Results from preclinical in vivo vaccination studies showing that the PCI technology can significantly improve therapeutically relevant immune responses accepted for publication
Oslo, 3 December 2013 – PCI Biotech (PCIB) the Norwegian biopharmaceutical company, reported today that results from in vivo studies with PCI Biotech’s proprietary technology photochemical internalization (PCI) at University Hospital Zurich have been accepted for publication and is available online in Journal of Controlled Release, a high impact pharmaceutical scientific journal. The article has the title “Intradermal photosensitisation facilitates stimulation of MHC class-I restricted CD8 T-cell responses of co-administered antigen”.
In the study PCI Biotech’s proprietary photosensitiser has been mixed with a model vaccine antigen and the mixture has been injected into skin of mice, followed by illumination of the injection site. The researchers tested the ability of PCI to enhance the vaccine induced stimulation of so-called cytotoxic T-cells in the animals. Cytotoxic T-cells are immune cells that are considered
to be of primary importance for killing tumour cells after therapeutic cancer vaccination. The results of the study show that the use of the PCI technology substantially increased the amount of antigen-specific cytotoxic T-cells, an effect that could be very important for improving the efficacy of several different approaches under development for therapeutic cancer vaccination.
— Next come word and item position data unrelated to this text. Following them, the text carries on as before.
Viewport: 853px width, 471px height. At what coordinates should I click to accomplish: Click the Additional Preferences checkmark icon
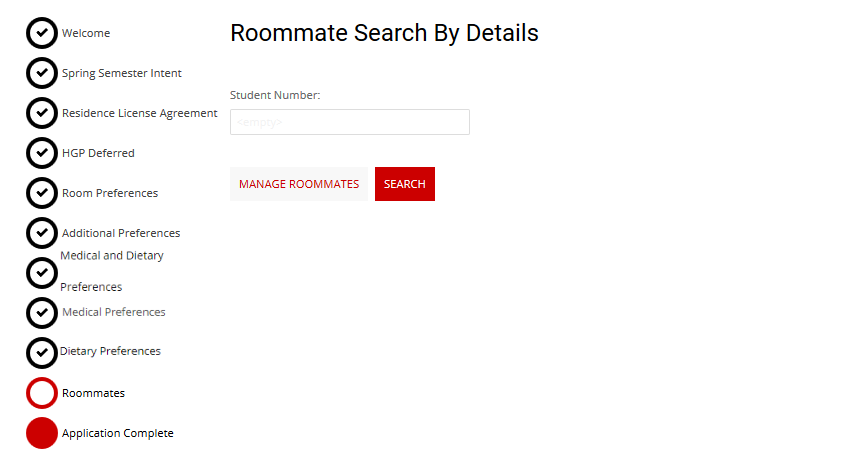point(41,233)
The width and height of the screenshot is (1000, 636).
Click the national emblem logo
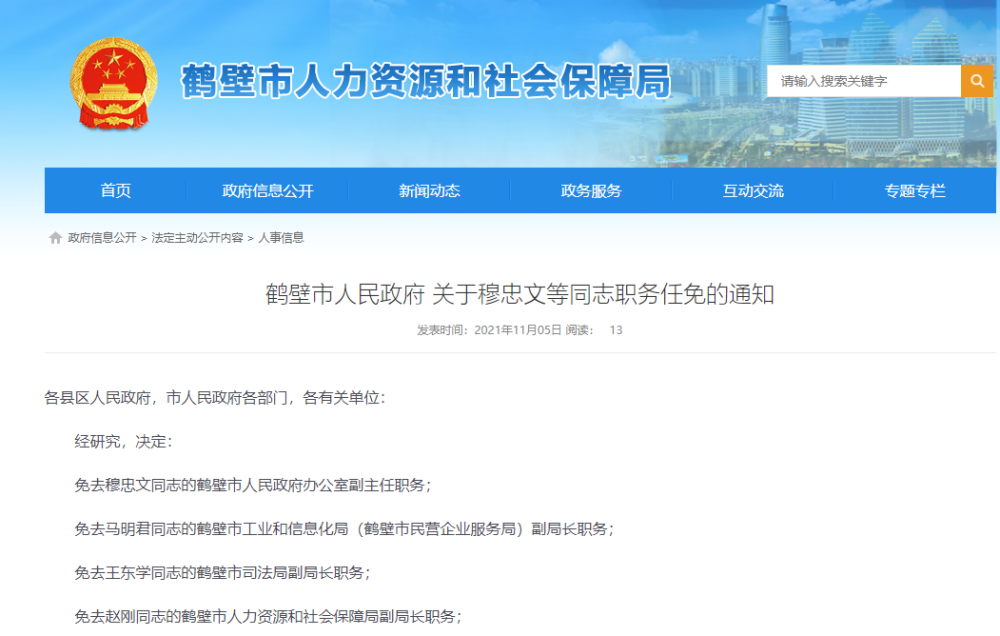point(113,83)
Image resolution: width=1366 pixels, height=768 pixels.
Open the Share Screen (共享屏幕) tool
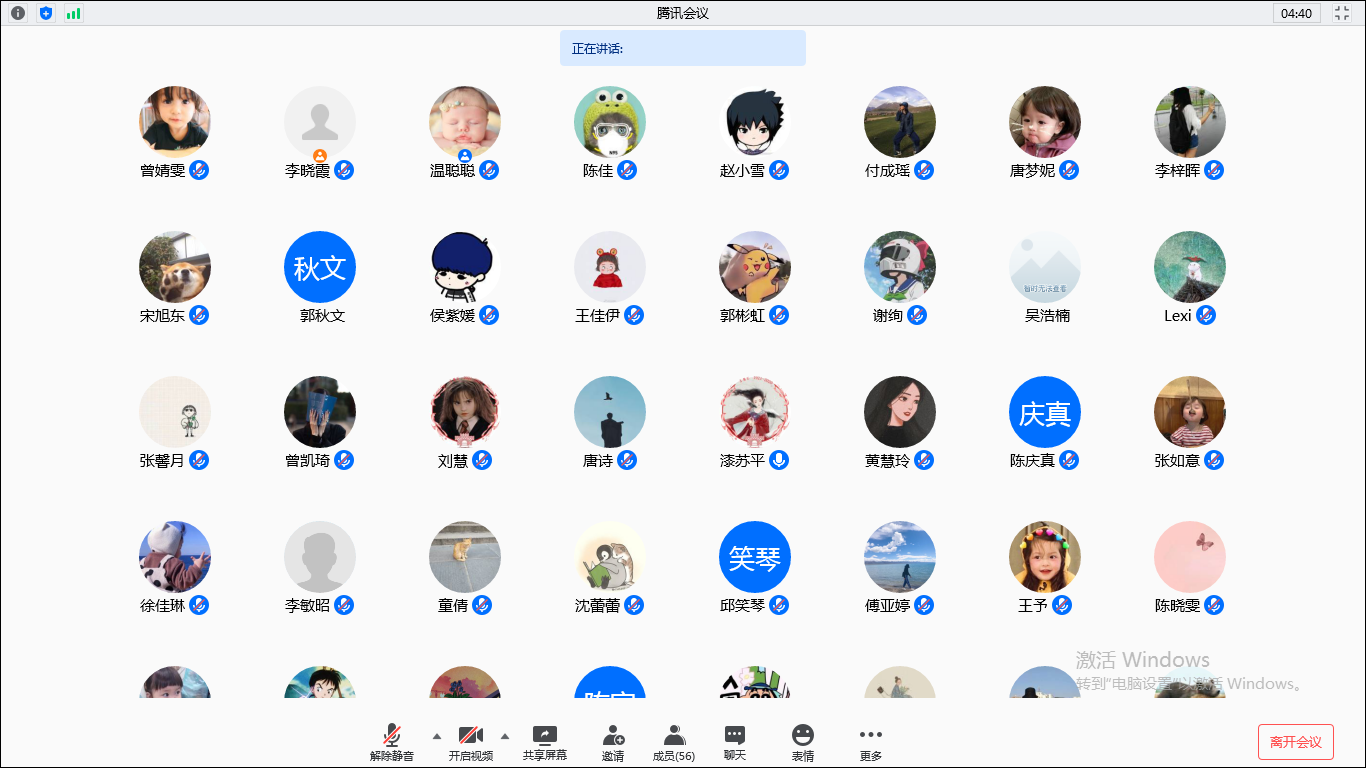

Per Walday, CEO of PCI Biotech said: “This is another well designed study that shows the potential of the PCI technology as a versatile adjuvant technology for improving the effect of vaccines. The type of immune response induced by the PCI treatment is considered key for successful therapeutic vaccination. Our aim is to establish collaboration agreements with leading companies in the innovative emerging field of therapeutic cancer vaccination.”
About therapeutic cancer vaccination
The potential of therapeutic cancer vaccination – vaccines that treat cancer by inducing or strengthening an immune response – has long been recognised by the pharmaceutical industry. The past few years there has been a renewed focus on such vaccines, and the first vaccine was approved by FDA in 2010. Since then, pharmaceutical companies have announced a large number of development milestones for new therapeutic cancer vaccines, and the market for such vaccines is projected to grow to a value of approximately $8 billion by 2019 (GBI Research, March 2013). Thus, this is a very promising area; however there are still important unsolved issues and some companies have recently reported failed clinical studies. One important issue is that vaccination with protein or peptide antigens often fails to generate the strong cytotoxic responses that are needed for successful therapeutic vaccination. An important reason for this probably is insufficient access of such antigens to the correct machinery inside the antigen presenting cells. Antigens typically enter these cells through endocytosis and PCI may be utilised to deliver these antigens to the immunisation machinery that is responsible for the sought-after cytotoxic immune response; through so-called MHC class-I-restricted antigen presentation.